Un pas en avant, mais sur un fil tendu au-dessus d’un précipice. Le 25 mars 2025, les États-Unis ont arraché un accord préliminaire avec l’Ukraine et la Russie pour sécuriser la navigation dans la mer Noire et suspendre les attaques mutuelles contre les infrastructures énergétiques des deux belligérants.
Annoncé par Reuters, cet engagement marque la première entente formelle entre Moscou et Kiev depuis l’investiture de Donald Trump, qui semble décidé à endosser le rôle de médiateur dans un conflit dont les ramifications dépassent largement les côtes de la mer Noire. Mais derrière les déclarations optimistes, les doutes et les arrière-pensées pullulent, révélant la fragilité d’un édifice diplomatique bâti sur des intérêts divergents.
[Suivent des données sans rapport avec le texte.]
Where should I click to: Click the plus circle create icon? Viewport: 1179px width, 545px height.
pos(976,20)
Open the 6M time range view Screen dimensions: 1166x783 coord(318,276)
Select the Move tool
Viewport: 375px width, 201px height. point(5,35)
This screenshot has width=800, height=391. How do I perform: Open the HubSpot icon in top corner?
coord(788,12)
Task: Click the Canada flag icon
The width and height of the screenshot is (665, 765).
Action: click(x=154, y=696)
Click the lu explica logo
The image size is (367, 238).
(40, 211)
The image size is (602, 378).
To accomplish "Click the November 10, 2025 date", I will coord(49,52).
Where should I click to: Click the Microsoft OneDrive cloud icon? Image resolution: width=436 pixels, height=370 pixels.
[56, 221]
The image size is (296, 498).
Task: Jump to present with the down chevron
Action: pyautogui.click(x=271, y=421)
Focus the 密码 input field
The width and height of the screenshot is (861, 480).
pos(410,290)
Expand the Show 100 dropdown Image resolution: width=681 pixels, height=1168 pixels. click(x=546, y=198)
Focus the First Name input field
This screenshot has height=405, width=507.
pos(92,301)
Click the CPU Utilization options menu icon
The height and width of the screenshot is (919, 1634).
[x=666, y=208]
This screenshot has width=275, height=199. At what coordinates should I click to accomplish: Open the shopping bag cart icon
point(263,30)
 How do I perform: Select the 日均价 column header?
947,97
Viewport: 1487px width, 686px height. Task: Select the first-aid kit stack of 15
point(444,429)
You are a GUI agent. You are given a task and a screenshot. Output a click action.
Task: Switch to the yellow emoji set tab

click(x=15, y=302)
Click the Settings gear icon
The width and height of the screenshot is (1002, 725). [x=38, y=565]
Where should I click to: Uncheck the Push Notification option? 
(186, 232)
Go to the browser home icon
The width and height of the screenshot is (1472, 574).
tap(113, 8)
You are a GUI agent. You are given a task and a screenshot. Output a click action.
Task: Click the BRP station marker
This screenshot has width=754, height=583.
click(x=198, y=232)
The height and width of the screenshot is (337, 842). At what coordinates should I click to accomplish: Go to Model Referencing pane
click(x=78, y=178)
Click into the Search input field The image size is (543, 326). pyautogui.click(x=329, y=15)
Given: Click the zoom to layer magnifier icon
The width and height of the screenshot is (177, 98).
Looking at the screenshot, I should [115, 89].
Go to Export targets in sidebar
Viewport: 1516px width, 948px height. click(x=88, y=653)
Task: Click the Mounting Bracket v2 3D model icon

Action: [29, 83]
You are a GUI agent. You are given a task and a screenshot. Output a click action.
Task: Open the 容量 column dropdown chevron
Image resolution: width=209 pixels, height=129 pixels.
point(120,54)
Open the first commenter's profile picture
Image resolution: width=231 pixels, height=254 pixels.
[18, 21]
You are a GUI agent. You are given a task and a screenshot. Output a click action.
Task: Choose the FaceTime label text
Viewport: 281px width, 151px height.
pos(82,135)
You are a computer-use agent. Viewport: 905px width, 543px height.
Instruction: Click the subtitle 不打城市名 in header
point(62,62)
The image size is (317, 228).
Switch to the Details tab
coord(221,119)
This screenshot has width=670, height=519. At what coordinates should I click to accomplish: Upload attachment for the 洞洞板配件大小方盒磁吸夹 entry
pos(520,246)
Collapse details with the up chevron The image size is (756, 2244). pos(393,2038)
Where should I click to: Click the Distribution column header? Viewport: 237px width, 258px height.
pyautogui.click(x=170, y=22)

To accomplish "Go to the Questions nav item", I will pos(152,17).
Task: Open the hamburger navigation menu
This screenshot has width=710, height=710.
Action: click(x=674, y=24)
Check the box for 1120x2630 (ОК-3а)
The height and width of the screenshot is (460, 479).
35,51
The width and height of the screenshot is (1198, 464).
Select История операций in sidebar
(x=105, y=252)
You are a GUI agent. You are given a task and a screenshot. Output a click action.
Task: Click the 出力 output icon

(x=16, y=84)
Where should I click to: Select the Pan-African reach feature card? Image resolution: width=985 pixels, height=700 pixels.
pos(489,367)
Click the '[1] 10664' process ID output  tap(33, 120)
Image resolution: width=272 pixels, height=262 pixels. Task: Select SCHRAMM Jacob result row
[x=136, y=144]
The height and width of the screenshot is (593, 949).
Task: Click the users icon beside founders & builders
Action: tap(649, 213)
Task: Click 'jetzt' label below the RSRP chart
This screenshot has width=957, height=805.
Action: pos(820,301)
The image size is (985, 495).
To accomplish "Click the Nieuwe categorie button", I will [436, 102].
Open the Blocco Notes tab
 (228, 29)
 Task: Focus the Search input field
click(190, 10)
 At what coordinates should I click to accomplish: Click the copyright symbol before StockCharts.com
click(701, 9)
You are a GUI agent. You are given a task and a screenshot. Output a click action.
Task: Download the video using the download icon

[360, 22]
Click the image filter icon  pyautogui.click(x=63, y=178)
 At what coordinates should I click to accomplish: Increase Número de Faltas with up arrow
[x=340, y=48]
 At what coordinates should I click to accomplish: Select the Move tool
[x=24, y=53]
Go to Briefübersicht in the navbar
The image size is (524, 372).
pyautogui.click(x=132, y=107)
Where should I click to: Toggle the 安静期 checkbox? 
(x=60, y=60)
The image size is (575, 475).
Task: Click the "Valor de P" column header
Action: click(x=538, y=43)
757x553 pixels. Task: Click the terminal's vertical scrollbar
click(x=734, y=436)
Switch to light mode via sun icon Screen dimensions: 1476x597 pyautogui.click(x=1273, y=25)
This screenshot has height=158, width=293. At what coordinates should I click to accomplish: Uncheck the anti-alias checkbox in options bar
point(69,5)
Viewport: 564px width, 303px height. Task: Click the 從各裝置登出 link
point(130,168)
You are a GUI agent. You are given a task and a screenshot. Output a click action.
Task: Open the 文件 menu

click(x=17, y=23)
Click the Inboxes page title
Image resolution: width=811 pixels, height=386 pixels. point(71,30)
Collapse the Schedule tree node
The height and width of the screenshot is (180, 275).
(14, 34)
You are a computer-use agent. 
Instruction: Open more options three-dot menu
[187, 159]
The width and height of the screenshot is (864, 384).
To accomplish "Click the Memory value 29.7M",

Les termes sont clairs, du moins en surface : garantir des routes maritimes sûres et mettre fin aux frappes qui ont ravagé les réseaux énergétiques des deux pays. Washington, pivot de l’accord, se pose en garant, une position acceptée – ou plutôt subie – par les deux parties. Volodymyr Zelensky, président ukrainien, n’a pas caché son scepticisme : « Nous n’avons aucune confiance en les Russes, mais nous serons constructifs. S’ils violent cet accord, j’irai directement voir Trump avec des preuves pour exiger sanctions et armes. » Lors d’une conférence de presse à Kiev, il a précisé que l’arrêt des attaques énergétiques pourrait s’étendre à d’autres infrastructures civiles, ports inclus, et a évoqué un rôle potentiel de la Turquie pour surveiller la mer Noire, ainsi que des pays du Moyen-Orient pour la trêve énergétique – des hypothèses encore floues, faute de discussions concrètes.
De son côté, Rustem Umerov, ministre ukrainien de la Défense, a mis les points sur les « i » : tout mouvement de navires militaires russes hors de la partie orientale de la mer Noire sera perçu comme une menace, légitimant une réponse en légitime défense. Kiev, prudente, appelle aussi à l’appui de pays tiers pour faire respecter l’accord. À Moscou, Sergueï Lavrov, ministre des Affaires étrangères, a répondu avec son cynisme habituel : « Nous voulons des garanties claires. Avec le passif des accords avec Kiev, seul un ordre de Washington à Zelensky peut nous rassurer. » Le Kremlin, lui, conditionne sa bonne foi à des concessions tangibles : la levée de sanctions sur la banque Rosselkhozbank, le retour au système SWIFT et la fin des restrictions sur les exportations agricoles et d’engrais – un marché vital pour la Russie, entravé depuis le début de la guerre.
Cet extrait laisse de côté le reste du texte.